Abstract:
A method of making activated alumina includes beginning with a leach liquor of potassium and aluminum sulphates that is subjected to a surface-cooled crystallizer with a heat-exchanger input temperature of 160° F. and a surface-chilled temperature of 60° F. Crystals of aluminum sulphate are precipitated and recrystalized by evaporation in a vacuum and at an elevated temperature. Purified crystals of aluminum sulphate are then dried at 50°-60° C. The dried aluminum sulphate crystals are then dehydrated at 400°-450° C. after a rise rate of 50°-60° C. per minute to drive off most of the water.
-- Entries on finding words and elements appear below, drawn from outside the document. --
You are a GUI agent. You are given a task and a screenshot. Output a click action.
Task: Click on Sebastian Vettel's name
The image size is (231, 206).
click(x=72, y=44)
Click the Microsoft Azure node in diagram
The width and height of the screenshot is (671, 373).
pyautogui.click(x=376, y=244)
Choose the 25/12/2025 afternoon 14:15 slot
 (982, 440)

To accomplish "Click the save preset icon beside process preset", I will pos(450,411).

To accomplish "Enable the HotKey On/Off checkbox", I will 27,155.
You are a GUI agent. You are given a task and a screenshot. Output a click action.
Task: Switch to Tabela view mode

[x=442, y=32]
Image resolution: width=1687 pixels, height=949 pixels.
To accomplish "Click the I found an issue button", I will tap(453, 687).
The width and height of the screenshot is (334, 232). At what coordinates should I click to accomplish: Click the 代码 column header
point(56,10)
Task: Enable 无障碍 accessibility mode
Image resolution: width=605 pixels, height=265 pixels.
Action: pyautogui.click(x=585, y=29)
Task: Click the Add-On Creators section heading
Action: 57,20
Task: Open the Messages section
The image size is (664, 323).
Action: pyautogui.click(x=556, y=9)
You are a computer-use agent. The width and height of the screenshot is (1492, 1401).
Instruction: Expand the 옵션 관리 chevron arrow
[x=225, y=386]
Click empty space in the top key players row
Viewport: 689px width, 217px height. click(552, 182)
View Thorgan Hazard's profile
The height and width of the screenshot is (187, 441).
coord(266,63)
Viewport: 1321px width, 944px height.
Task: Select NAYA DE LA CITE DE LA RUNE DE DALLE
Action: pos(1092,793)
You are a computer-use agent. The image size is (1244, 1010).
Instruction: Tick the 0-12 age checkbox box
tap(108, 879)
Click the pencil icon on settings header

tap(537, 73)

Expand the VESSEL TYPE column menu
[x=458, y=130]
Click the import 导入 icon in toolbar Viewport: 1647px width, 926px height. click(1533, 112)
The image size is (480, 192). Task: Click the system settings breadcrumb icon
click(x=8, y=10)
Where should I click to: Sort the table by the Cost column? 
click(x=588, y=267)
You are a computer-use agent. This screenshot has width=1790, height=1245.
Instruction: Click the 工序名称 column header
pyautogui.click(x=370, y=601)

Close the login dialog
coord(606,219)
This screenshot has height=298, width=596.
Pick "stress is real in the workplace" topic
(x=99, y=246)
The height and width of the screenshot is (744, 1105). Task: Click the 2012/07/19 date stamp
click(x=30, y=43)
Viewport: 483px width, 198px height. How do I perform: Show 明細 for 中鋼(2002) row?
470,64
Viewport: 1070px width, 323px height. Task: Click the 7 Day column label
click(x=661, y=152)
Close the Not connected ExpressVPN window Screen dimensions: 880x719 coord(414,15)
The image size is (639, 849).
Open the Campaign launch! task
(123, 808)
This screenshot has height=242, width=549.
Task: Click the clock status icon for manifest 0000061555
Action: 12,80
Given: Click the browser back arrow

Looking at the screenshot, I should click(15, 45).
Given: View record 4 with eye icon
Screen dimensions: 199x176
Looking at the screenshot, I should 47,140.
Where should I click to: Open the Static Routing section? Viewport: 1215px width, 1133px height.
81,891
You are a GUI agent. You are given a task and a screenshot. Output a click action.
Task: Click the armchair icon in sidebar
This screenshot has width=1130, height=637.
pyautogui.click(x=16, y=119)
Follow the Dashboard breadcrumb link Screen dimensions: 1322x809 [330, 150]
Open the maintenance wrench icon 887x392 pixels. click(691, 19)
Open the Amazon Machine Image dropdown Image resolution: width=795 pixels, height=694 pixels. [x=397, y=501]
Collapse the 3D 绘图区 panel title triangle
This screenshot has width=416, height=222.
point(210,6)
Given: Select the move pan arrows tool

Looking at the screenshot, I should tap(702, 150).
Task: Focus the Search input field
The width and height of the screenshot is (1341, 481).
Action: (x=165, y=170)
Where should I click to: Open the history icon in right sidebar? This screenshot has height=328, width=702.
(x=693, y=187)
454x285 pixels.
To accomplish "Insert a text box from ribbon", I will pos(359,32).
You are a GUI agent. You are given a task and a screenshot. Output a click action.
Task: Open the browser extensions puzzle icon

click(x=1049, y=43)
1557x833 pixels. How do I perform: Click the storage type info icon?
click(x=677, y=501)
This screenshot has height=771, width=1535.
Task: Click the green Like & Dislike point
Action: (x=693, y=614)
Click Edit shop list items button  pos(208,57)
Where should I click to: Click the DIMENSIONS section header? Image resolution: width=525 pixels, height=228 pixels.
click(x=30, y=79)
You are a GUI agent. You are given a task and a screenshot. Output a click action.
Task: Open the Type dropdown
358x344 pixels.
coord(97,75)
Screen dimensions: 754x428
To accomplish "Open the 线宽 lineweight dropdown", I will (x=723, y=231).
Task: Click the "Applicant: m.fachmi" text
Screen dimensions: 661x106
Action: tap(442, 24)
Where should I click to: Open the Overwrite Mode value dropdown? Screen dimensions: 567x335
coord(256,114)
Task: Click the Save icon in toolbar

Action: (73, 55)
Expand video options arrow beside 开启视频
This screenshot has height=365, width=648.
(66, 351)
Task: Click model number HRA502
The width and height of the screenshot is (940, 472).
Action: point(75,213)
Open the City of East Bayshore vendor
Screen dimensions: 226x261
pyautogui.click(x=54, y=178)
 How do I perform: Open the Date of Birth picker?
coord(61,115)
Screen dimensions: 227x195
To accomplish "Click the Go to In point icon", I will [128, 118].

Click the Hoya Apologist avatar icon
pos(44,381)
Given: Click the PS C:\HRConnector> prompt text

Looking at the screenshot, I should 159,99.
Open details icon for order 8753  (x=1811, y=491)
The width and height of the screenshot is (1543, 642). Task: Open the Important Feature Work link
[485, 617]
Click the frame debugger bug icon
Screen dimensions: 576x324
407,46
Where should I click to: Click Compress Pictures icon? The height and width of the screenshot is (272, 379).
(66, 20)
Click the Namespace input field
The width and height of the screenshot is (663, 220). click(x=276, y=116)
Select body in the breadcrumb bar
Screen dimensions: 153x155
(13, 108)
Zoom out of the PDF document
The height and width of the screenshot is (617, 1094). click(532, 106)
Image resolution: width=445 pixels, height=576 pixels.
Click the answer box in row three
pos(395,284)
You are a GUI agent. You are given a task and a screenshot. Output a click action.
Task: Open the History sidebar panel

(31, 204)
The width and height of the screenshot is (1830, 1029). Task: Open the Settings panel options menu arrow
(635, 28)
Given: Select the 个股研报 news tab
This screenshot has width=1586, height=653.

A roasting and recalcination step at 1000° C.-1050° C. after a rise rate of 50°-60° C. per minute is used drive off the sulphate. The remaining alumina is smelted by electrolysis for aluminum.

Description:
BACKGROUND OF THE INVENTION 
     1. Field of the Invention 
     The invention relates generally to alumina production from aluminum sulphate and specifically to methods for producing high-grade alumina for aluminum smelting by electrolysis applications. 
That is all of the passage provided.